Wie beeinflusst der MTU-Wert die Effizienz der VPN-Kapselung?
MTU steht für Maximum Transmission Unit und gibt die maximale Größe eines Datenpakets an, das über ein Netzwerk gesendet werden kann. Standardmäßig liegt dieser Wert bei 1500 Bytes. Da ein VPN-Tunnel zusätzliche Header-Informationen für die Verschlüsselung und Kapselung hinzufügt, vergrößert sich das Paket.
Wenn das resultierende Paket die MTU des Netzwerks überschreitet, muss es in kleinere Fragmente zerlegt werden (Fragmentierung). Dies führt zu erheblichem Overhead und verlangsamt die Verbindung bei Double-VPN massiv, da hier zwei Sätze von Headern hinzugefügt werden.

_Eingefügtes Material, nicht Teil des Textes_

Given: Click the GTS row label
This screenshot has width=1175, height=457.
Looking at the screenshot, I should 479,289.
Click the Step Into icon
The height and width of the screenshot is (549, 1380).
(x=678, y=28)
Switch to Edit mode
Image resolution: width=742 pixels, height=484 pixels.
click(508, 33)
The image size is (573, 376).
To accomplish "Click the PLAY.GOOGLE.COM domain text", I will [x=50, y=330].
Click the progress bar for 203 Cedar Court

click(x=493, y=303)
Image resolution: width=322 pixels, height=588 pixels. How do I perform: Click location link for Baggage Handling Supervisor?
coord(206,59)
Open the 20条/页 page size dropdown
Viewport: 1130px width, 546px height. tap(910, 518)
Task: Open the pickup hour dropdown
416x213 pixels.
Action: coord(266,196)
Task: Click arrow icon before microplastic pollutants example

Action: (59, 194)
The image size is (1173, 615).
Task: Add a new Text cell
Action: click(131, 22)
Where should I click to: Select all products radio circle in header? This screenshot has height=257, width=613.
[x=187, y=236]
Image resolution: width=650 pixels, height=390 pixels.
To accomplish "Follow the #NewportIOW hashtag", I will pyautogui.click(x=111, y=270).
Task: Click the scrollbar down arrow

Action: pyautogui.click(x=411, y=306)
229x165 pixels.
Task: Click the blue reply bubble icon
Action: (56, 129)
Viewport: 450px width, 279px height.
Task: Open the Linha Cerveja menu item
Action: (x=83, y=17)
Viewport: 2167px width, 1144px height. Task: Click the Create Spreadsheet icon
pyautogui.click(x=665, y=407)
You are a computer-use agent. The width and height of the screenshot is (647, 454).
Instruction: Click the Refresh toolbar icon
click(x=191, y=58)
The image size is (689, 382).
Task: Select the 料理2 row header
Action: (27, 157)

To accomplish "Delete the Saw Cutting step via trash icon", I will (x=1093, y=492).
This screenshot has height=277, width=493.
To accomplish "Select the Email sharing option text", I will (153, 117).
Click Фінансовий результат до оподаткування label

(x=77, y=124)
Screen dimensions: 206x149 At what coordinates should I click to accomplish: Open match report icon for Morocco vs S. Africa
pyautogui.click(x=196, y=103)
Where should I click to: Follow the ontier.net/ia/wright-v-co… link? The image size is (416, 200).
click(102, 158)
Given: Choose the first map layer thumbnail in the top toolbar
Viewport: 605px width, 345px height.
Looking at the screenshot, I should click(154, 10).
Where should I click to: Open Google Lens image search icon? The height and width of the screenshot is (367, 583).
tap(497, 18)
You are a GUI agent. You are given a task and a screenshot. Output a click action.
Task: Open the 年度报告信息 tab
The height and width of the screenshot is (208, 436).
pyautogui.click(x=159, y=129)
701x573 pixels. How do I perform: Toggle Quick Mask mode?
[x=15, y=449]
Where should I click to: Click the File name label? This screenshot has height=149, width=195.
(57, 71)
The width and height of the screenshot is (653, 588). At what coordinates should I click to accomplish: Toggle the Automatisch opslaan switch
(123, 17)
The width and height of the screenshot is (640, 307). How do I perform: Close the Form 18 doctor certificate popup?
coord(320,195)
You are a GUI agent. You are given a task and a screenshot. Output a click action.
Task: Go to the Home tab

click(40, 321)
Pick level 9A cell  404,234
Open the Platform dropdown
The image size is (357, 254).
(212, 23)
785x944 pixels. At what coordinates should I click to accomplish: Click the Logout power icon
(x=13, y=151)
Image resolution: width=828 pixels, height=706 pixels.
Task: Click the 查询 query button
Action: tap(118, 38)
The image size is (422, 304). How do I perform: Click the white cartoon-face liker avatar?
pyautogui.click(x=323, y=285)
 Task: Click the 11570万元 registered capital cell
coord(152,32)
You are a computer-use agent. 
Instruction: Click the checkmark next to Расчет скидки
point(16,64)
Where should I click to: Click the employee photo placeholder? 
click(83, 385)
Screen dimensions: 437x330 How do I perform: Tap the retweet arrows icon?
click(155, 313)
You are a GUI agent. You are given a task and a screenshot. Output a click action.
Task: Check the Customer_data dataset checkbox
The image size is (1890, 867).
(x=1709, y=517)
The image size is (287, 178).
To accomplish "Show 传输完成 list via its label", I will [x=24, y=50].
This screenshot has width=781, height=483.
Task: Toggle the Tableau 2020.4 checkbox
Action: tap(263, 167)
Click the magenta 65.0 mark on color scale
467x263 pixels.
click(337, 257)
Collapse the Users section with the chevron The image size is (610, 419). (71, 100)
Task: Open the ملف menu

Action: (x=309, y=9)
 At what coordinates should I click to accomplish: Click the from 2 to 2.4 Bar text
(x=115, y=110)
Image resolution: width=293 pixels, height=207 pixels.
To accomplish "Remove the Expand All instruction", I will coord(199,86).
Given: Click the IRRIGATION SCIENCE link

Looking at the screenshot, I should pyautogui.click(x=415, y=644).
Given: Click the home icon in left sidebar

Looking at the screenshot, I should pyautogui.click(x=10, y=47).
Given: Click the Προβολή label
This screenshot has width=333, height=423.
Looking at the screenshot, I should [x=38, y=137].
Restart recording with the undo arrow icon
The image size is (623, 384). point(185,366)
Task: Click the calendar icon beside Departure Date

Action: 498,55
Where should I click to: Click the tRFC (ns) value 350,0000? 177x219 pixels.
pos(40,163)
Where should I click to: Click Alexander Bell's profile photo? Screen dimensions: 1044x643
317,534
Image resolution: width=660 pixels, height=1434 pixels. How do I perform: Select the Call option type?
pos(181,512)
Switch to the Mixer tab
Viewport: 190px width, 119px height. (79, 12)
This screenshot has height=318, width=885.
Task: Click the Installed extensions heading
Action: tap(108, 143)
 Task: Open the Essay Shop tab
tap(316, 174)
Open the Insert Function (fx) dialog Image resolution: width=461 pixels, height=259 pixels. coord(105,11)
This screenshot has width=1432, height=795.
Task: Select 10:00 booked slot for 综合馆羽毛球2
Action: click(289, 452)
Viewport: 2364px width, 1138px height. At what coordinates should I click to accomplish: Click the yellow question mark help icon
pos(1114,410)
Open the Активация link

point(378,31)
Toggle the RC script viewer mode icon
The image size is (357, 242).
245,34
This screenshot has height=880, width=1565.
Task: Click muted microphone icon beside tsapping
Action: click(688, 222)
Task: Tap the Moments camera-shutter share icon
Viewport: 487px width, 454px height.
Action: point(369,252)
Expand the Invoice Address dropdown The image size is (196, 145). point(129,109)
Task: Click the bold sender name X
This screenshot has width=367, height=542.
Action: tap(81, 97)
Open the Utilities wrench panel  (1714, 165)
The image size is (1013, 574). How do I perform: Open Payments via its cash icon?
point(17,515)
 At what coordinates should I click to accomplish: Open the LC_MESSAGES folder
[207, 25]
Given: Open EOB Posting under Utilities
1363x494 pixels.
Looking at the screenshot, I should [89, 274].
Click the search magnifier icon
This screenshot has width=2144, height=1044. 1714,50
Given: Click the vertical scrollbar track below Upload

Durch das manuelle Senken der MTU im VPN-Client oder über System-Tools von Ashampoo kann man sicherstellen, dass Pakete inklusive aller VPN-Header unter dem Limit bleiben.
Dies verbessert die Stabilität und Geschwindigkeit der Kaskade deutlich. Eine falsch eingestellte MTU ist eine häufige Ursache für langsame VPN-Verbindungen. Optimierung bedeutet hier, die Paketgröße perfekt auszubalancieren.